WORK REQUEST
Every line containing "computer" should be copied out. Go through the entries and find them.
┄┄┄┄┄┄┄┄┄┄
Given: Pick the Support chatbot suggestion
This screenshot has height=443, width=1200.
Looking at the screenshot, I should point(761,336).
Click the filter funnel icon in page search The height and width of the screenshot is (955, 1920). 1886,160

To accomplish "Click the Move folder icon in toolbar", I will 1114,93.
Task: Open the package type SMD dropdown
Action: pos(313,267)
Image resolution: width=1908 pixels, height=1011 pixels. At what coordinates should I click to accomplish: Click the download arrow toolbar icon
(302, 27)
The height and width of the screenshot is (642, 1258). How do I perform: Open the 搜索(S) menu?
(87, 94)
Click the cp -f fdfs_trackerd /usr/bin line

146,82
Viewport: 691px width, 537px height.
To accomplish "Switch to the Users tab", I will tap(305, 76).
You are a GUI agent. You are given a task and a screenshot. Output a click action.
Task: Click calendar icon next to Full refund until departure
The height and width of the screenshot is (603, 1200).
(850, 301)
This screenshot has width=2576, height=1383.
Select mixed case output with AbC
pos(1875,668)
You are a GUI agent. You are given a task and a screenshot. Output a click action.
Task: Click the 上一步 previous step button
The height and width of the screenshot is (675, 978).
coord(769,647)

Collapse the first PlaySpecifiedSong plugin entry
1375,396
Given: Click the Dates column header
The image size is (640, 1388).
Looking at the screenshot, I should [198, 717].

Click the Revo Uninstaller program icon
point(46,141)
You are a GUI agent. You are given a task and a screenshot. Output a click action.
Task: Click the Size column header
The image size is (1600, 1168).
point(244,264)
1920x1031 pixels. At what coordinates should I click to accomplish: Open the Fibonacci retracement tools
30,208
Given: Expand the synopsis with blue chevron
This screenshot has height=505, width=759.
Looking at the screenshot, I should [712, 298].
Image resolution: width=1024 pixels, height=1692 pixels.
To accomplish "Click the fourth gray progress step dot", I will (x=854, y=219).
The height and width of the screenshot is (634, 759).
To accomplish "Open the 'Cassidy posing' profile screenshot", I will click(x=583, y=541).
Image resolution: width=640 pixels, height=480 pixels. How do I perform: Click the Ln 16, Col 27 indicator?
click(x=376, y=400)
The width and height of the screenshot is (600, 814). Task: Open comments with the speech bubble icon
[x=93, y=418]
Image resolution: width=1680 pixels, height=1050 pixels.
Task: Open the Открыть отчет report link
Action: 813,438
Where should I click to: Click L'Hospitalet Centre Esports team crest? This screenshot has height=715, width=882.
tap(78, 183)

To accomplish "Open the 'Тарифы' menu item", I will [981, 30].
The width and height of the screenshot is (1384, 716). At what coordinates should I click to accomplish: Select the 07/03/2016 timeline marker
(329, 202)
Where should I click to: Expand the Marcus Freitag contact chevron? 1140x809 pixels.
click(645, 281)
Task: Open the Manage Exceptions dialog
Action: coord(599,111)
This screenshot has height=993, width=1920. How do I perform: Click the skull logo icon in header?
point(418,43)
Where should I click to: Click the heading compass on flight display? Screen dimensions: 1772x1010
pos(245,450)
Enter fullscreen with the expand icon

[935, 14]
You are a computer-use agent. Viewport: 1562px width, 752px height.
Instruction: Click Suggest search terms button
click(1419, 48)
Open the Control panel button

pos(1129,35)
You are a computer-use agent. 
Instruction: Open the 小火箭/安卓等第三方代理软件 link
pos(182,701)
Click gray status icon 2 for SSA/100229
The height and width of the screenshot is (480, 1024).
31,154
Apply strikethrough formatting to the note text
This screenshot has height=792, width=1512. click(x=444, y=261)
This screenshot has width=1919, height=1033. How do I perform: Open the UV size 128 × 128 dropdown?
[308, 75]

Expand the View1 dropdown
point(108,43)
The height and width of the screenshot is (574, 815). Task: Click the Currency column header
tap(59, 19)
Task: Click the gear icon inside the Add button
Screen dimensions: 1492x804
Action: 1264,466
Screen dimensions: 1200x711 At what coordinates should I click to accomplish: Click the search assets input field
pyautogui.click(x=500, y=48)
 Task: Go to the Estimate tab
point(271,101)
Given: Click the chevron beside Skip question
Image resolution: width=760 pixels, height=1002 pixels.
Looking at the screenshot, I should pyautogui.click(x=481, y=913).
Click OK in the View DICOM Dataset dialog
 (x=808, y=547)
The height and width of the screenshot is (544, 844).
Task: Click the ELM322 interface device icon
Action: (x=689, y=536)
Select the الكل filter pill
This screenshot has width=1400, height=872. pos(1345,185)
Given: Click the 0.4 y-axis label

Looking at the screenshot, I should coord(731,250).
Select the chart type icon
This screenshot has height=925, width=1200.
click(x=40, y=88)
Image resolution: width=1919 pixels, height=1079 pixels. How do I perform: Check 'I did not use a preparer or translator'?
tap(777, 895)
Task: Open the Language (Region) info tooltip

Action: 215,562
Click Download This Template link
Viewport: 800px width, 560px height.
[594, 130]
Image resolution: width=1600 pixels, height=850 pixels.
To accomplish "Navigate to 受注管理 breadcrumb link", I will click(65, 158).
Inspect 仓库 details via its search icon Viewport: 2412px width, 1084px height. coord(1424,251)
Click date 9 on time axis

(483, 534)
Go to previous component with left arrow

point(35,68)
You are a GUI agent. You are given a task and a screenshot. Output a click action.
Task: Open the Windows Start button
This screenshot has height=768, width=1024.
┄┄┄┄┄┄┄┄┄┄
SOLUTION FOR THIS TASK
You are a computer-use agent. Viewport: 1562px width, 752px height.
You are a computer-use agent. 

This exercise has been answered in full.